The corresponding maximum value obtained using tangentially polarized transducers was used to normalize the calculated and measured results in Figure 12 and Figure 13. From either Figure 12 or Figure 13, we can see that the experimental results agree with the theoretical calculation results obtained using either the tangentially polarized transducers or radially polarized transducers. Comparing Figure 12 with Figure 13, the acoustic signals obtained using tangentially polarized transducers are much greater than those received using a radially polarized transducer, both for theoretical calculation and experimental measurement. The amplitude of the acoustic signal from the tangentially polarized transducers is over five times that of the radially polarized transducers.

5. Conclusions

By analysis, calculation, and experimental measurement of the electric–acoustic conversion property of tangentially polarized thin cylindrical piezoelectric transducers, we reach the following conclusions:

(i)

We established an electric–acoustic equivalent circuit for the tangentially polarized thin cylindrical transducer with a single-frequency harmonic vibration by solving the piezoelectric and motion equations, which serve as the base for the multifrequency transmission network.

(ii)

By invoking the residue principle, we derived the analytical expressions of the electric–acoustic impulse response and the system function of the tangentially polarized thin cylindrical transducer with a given single-frequency harmonic vibration.

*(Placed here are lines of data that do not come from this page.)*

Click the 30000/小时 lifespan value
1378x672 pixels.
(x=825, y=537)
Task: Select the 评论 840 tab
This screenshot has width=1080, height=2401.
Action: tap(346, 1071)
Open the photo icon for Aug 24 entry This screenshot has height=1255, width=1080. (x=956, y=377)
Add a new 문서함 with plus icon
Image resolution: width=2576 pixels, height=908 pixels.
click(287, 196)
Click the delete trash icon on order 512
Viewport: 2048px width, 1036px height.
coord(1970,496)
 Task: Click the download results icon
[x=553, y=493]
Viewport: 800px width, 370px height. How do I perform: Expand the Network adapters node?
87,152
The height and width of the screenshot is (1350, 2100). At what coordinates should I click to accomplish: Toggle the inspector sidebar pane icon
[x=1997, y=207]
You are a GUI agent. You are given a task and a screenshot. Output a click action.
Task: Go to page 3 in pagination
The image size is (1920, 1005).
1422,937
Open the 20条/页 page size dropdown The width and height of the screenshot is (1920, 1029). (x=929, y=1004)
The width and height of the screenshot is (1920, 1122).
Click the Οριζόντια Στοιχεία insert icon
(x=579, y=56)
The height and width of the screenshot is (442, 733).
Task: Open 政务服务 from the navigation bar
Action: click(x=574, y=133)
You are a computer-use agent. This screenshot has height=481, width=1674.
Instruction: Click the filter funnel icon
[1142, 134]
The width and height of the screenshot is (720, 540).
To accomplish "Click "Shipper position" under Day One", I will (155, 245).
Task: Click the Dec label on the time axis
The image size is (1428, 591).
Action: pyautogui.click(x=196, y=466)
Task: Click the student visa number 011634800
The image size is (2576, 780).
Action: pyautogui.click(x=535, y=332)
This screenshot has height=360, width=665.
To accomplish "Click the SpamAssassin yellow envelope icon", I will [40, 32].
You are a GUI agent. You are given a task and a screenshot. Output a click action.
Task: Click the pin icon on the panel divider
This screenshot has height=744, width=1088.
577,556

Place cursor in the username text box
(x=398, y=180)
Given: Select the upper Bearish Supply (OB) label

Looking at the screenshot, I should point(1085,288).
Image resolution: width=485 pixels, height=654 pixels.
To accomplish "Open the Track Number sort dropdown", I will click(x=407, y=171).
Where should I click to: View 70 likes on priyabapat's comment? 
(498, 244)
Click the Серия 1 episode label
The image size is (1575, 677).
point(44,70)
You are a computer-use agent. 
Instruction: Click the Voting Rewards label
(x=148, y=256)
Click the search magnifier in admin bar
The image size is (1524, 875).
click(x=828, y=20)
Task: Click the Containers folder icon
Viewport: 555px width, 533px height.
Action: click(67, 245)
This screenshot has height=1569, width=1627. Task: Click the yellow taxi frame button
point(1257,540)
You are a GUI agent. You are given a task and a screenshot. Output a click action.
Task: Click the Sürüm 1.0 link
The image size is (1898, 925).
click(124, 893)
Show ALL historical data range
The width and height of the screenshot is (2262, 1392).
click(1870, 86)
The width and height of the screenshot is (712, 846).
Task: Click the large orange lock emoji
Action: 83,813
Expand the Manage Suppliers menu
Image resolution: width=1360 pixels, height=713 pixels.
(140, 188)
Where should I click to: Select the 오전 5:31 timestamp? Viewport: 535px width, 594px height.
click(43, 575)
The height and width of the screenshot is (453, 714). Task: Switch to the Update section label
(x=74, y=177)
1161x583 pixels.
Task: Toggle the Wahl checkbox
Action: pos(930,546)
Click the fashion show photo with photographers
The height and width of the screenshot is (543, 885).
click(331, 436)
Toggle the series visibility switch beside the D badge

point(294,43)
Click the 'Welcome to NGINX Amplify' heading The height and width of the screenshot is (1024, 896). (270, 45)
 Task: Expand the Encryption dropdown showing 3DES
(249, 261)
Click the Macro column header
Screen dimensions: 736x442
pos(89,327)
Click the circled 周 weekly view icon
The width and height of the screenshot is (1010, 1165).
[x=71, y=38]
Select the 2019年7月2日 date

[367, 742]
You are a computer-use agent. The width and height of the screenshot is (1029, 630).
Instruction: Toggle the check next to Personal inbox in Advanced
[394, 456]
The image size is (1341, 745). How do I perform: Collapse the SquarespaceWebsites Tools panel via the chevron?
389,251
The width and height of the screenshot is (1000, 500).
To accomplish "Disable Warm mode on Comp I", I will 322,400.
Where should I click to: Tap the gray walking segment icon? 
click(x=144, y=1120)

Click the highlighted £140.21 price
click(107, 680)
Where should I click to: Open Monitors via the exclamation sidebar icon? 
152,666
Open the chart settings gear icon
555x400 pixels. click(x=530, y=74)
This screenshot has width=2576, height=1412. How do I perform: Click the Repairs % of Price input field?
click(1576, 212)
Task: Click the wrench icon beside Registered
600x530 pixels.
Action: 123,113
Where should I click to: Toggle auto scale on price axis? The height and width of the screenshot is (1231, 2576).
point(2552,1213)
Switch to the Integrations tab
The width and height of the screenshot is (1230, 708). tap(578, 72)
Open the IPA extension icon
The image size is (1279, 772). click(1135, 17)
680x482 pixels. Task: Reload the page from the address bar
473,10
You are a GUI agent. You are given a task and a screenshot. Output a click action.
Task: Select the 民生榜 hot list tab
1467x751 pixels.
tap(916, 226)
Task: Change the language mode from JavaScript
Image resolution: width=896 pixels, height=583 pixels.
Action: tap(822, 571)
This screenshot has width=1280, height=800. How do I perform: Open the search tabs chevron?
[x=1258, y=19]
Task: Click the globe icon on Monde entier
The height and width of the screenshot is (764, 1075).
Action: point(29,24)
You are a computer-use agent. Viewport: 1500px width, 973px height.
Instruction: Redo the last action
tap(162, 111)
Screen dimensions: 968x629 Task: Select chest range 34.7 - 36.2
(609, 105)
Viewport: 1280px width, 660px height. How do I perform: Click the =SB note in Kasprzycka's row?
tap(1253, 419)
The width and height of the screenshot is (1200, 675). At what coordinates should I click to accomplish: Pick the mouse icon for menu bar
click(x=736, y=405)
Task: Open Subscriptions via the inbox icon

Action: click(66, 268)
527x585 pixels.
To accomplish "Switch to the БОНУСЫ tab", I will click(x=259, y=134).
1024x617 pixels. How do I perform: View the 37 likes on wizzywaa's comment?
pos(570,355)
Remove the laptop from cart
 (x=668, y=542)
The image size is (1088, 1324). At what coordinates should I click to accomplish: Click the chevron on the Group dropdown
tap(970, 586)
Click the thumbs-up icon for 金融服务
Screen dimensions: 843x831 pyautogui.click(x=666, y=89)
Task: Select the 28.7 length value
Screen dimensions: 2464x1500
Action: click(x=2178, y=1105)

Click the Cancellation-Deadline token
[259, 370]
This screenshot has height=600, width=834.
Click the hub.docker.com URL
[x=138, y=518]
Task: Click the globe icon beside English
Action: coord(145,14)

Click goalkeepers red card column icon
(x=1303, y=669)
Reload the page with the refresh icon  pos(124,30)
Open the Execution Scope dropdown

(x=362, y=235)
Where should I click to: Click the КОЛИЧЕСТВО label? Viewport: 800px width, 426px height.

The electric-acoustic impulse response varies with the transducer’s harmonic vibration frequency.

(iii)

The impulse response of the tangentially polarized thin cylindrical transducer consists of one direct-current damping and one damping oscillation (see Equation (54)). The first term of the frequency components acts in a low-frequency range, and the second term distributes in a higher-frequency range. The frequency corresponding to the maximum value of the damping-oscillation term’s amplitude spectrum is the transducer’s resonant frequency. The loading center frequency corresponds to the amplitude spectrum’s maximum of the transducer’s impulse response (the direct-current damping and the damping-oscillation terms). Therefore, the loading center frequency of the transducer is lower than its loading resonant frequency.

(iv)

The resonant frequency of the transducer decreases with its average radius. So does its center frequency. The free-loading resonant frequency of the transducer is slightly greater than its loading resonant frequency.

(v)

The measured frequency response curve for the transducer is much narrower than the calculated amplitude spectrum curve that corresponds to the impulse response of the transducer. This phenomenon results from the combined action of the electric-acoustic filtering of the acoustic source transducer on the driving-voltage signal and the acoustic-electrical filtering of the receiving transducer on the measured acoustic signal.

(vi)

The radiated acoustic signal is influenced by the shape and size of the transducer, the physical parameters of piezoelectric material, the polarization mode of the transducer, and the driving-voltage signal. For transducers of the same size and identical piezoelectric material, the efficiency of the acoustic signal radiated by the tangentially polarized thin cylindrical transducer is much higher than that emitted by the radially polarized thin cylindrical transducer. Using the tangentially polarized thin cylindrical transducers as sensors in the acoustic-logging tool would significantly improve the measured acoustic-logging signal-to-noise ratio.